We have a finger on the trigger, but now we need to decide when to squeeze it. What if the price touches 150.10 for 10 seconds only? Has our resistance level broken sufficiently to execute the trade? I’d say not, so you need to set rules to define exactly how far the price needs to break above 150 – or for how long it needs to stay above 150 – for you to execute the trade. You’re basically looking for sufficient evidence that the uptrend is continuing. Of course, the higher the price goes (or the longer it stays above 150), the more confident you can be that the breakout is valid, but the higher price you will need to pay. There’s no perfect solution to this decision, and it depends on many things, such as the amount of other supporting evidence that you have, your levels of aggression, and so on. The critical point here is to fix a set of specific rules and stick to those rules every time.
Good trade management can save a bad trade, while poor trade management can turn an excellent trade entry into a loser. I could talk for days about in-trade management, since there are many different methods you can use, but the essential ingredient for every trade is a stop loss. This is an order to exit your position for a loss if the market doesn’t perform as expected. By setting a stop loss, you can fix your maximum risk on a trade, which is essential to preserving your capital and managing your overall risk limits. Some traders set their stop loss and target levels and let the trade run to its conclusion, while others manage their trades more actively, trailing stop losses, taking interim profits, or even adding to winning positions. No matter how you decide to manage each trade, it must be the same every time, following a structured and robust process.
The final step in the process is to review every trade to see if you can learn anything, particularly from your losing trades. Are you sticking to your trading rules?

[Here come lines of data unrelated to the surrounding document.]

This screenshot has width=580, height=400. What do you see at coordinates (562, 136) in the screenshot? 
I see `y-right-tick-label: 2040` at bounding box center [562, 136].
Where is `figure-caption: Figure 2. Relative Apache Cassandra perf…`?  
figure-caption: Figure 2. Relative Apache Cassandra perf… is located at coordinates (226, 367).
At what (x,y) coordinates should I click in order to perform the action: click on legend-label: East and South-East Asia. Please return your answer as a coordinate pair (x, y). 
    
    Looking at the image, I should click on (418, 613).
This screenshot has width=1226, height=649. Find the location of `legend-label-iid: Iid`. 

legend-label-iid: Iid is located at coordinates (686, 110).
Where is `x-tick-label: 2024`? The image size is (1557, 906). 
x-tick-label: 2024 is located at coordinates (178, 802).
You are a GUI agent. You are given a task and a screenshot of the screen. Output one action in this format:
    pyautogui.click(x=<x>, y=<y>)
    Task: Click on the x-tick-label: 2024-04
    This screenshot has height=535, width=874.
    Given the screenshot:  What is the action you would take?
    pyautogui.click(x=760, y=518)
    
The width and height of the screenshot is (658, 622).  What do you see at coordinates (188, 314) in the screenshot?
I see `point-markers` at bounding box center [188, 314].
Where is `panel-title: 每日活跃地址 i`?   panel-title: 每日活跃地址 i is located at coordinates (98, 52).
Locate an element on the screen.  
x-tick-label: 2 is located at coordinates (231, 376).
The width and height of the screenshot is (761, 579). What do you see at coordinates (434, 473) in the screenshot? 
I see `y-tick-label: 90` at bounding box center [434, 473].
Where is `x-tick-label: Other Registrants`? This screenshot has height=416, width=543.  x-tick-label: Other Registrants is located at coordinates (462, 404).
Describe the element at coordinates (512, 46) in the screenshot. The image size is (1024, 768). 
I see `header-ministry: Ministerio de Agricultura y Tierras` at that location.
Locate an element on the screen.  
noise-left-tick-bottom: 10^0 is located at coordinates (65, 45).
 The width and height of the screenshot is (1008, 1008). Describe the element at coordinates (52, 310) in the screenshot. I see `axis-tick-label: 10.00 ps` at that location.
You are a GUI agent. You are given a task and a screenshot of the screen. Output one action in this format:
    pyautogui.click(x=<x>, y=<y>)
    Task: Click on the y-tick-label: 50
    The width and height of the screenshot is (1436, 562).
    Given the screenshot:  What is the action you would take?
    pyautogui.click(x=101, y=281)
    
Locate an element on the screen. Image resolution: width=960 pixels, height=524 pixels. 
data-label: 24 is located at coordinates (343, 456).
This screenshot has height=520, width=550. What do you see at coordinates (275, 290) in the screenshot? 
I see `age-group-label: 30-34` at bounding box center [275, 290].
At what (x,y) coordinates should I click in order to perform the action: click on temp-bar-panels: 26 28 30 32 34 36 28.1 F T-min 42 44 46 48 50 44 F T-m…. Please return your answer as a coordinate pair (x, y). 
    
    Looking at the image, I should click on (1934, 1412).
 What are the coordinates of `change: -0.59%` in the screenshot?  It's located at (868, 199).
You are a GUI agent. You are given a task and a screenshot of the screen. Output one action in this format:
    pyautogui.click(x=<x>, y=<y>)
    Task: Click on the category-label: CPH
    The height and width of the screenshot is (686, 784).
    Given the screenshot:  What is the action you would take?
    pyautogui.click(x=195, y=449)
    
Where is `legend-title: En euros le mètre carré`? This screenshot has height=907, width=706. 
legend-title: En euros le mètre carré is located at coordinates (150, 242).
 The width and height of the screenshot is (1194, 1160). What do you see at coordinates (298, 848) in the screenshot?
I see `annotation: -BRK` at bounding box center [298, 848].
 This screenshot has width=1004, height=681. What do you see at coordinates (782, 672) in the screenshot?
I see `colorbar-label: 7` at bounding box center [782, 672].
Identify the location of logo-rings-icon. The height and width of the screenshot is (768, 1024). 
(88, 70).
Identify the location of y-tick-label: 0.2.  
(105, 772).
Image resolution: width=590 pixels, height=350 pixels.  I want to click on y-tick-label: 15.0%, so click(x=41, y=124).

Could you have done better? Should you have done the trade in the first place? Only by doing these reviews will you discover any patterns of errors in your trading, and hence be able to put them right. In this way, it’s possible to monitor the success of your strategy. If your trades are random and emotional, with lots of manual intervention, then there’s no fixed process for you to review. You also need to be honest with yourself, and face up to your bad decisions in order to learn from them.
In this way, using a structured and robust trading strategy, you’ll be able to develop your trading skills – and your profits – without the stress of a more random approach.